Urgent Government intervention needed to prevent economic crisis and mental health emergency

The Government must urgently intervene to help struggling households with ballooning energy costs – or risk a “full-blown economic crisis” and mental health emergency, charities and think tanks have warned.

Friday’s energy price cap rise will plunge many households into destitution and put children at serious risk this winter, several bodies said.

Many pensioners will be feeling “utterly bewildered” and “badly let down”, they said, while disabled people already “feel like they are being punished for using more energy”.

The groups said it is “simply unthinkable” that the price rise can go ahead without significant Government intervention, and that “a growing feeling of powerlessness will not subside” until it sets out concrete plans to help.

The Government is working to develop more options to support households, with civil service officials working to ensure any additional cost-of-living commitments can be delivered “as quickly as possible” when the new Prime Minister is in place.

Becca Lyon, head of child poverty at Save The Children, called the price cap rise “a full-blown economic crisis for thousands of families”.

She said: “Children are at serious risk from today’s announcement and could spend this winter in cold homes, with fewer hot meals, despite the best efforts of their parents and carers. Our children deserve better.”

She added that “debt and hardship are the only likely outcome” from the rise.

Rethink Mental Illness called the news a “hammer blow” to households across the country.

Alexa Knight (pictured), associate director for policy and practice, said: “Mental health and money worries are intrinsically linked, and we urgently need a clear response from Government to an economic crisis that has the potential to fuel a mental health emergency.

“There is a growing feeling of powerlessness which will not subside until we see concrete plans from the Government about how they will provide targeted support through the difficult months ahead.”

Katie Schmuecker, principal policy adviser for the Joseph Rowntree Foundation, said households are “crying out for certainty and security”.

She said: “It is simply unthinkable that the price rises announced today can go ahead without further Government intervention on a significant scale.

“To force the burden of rising wholesale energy prices onto households will plunge many into destitution.

“Millions more will face the threat of bills they simply cannot pay, homes they cannot heat, and stomachs they cannot fill.”

She said the next Prime Minister will be remembered for who they protect, and must ensure “energy doesn’t become a luxury only the wealthy can afford”.

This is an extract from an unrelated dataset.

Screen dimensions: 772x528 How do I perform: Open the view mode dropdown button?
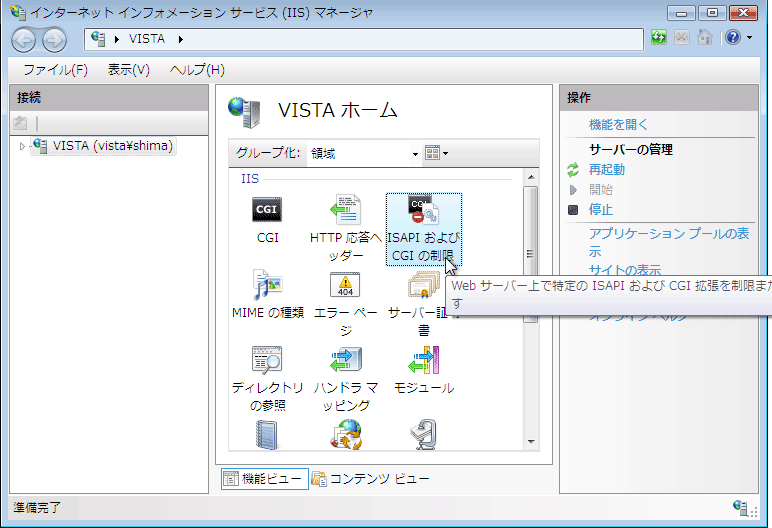point(436,153)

Age UK said getting through the autumn and winter is a “truly frightening prospect” for older people who have very little flex in their fixed incomes.

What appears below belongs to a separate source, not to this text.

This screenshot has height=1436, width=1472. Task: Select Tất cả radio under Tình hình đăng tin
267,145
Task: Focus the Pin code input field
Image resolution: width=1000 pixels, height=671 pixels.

Charity director Caroline Abrahams said: “We are fast approaching a national emergency which will leave a significant proportion of the population unable to afford even a basic standard of living.

“Every day older people are telling us how scared they are; they need urgent reassurance from the Government that they will not abandon them.”

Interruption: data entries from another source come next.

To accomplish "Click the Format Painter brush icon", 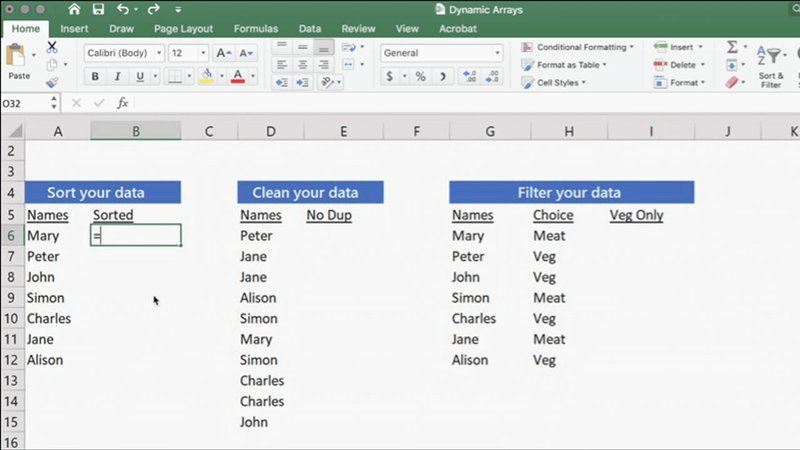I will [x=52, y=83].
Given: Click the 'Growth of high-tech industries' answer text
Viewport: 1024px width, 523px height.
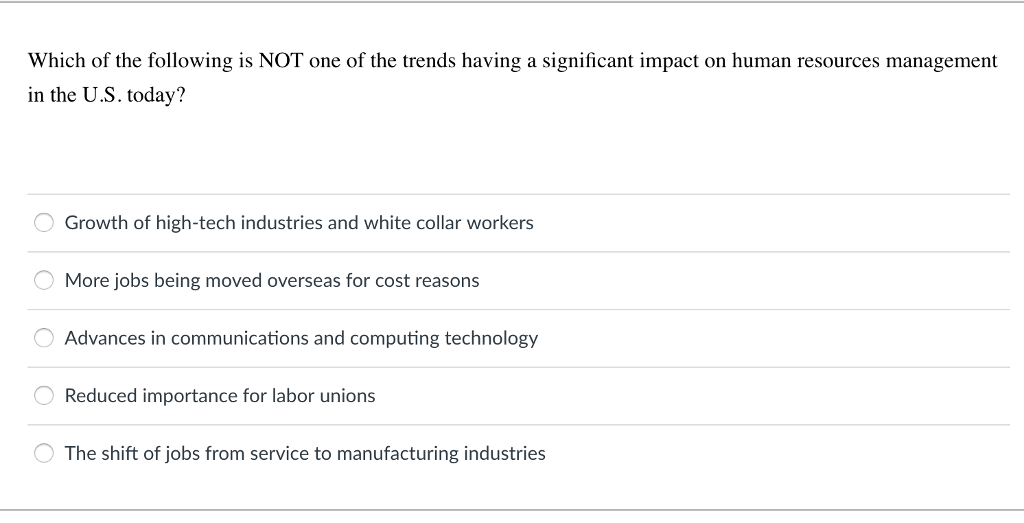Looking at the screenshot, I should (299, 223).
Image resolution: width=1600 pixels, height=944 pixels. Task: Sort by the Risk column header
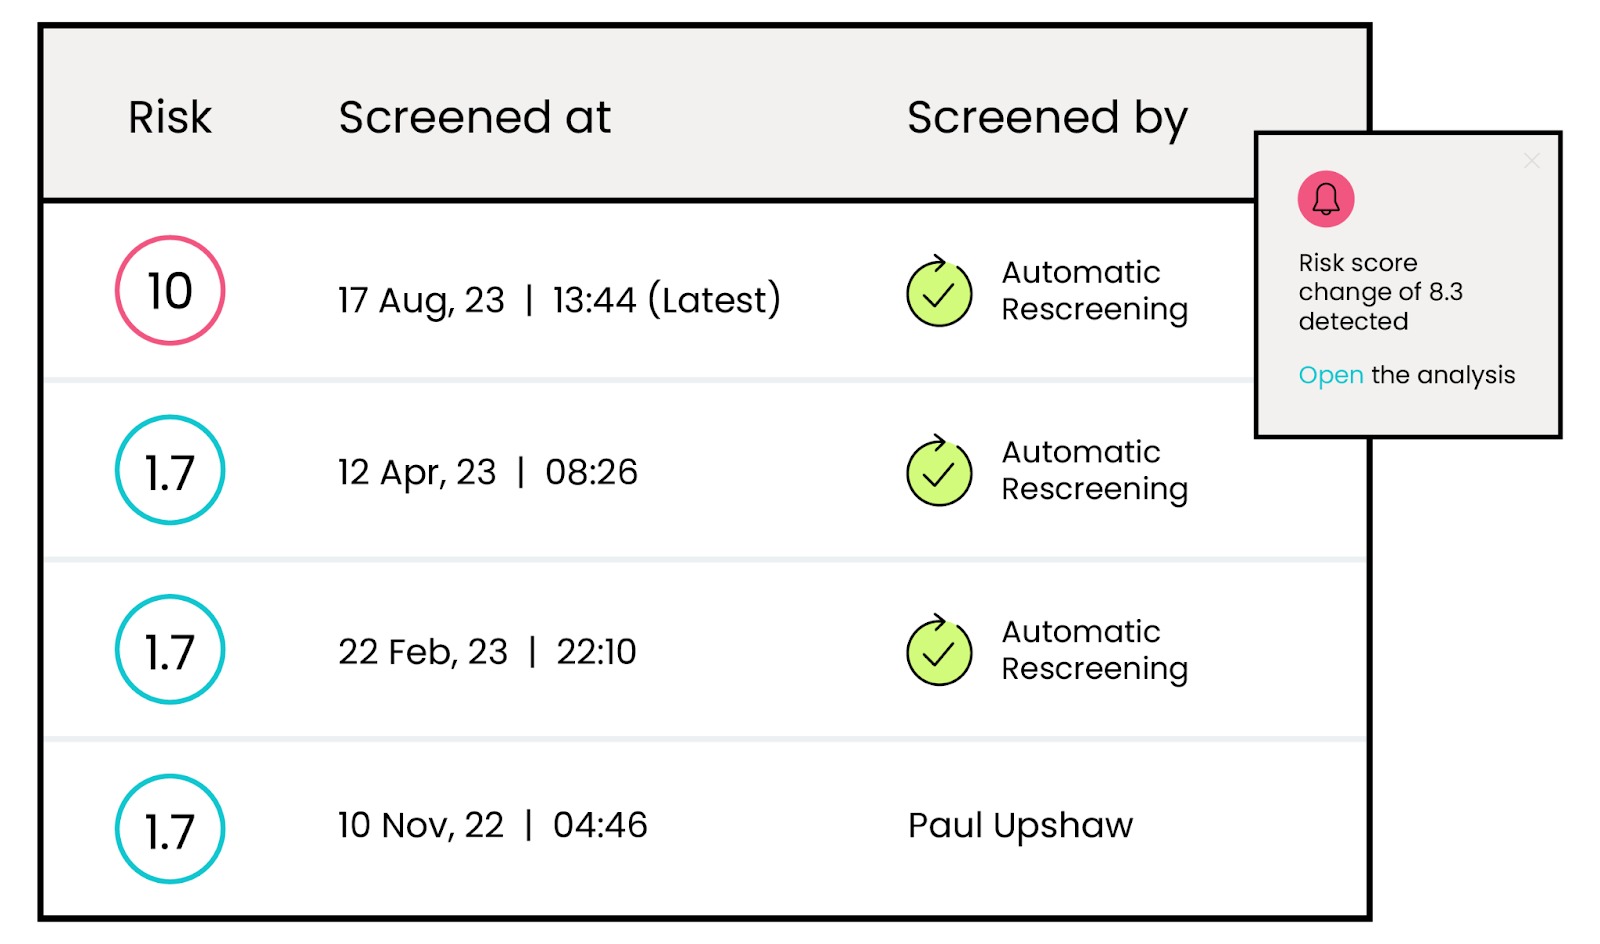point(170,118)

Tom Marsland, policy manager disability equality charity Scope, said the cost of charging a wheelchair or using a breathing machine will have almost trebled in a year.

He said: “We’ve been inundated with calls from disabled people who don’t know which way to turn and feel like they are being punished for using more energy.

“The Government must intervene now.”

A spokesman said the Government recognised that people are “incredibly worried”, and support will continue to reach those who need it most.

He said: “The civil service is also making the appropriate preparations in order to ensure that any additional support or commitments on cost of living can be delivered as quickly as possible when the new Prime Minister is in place.”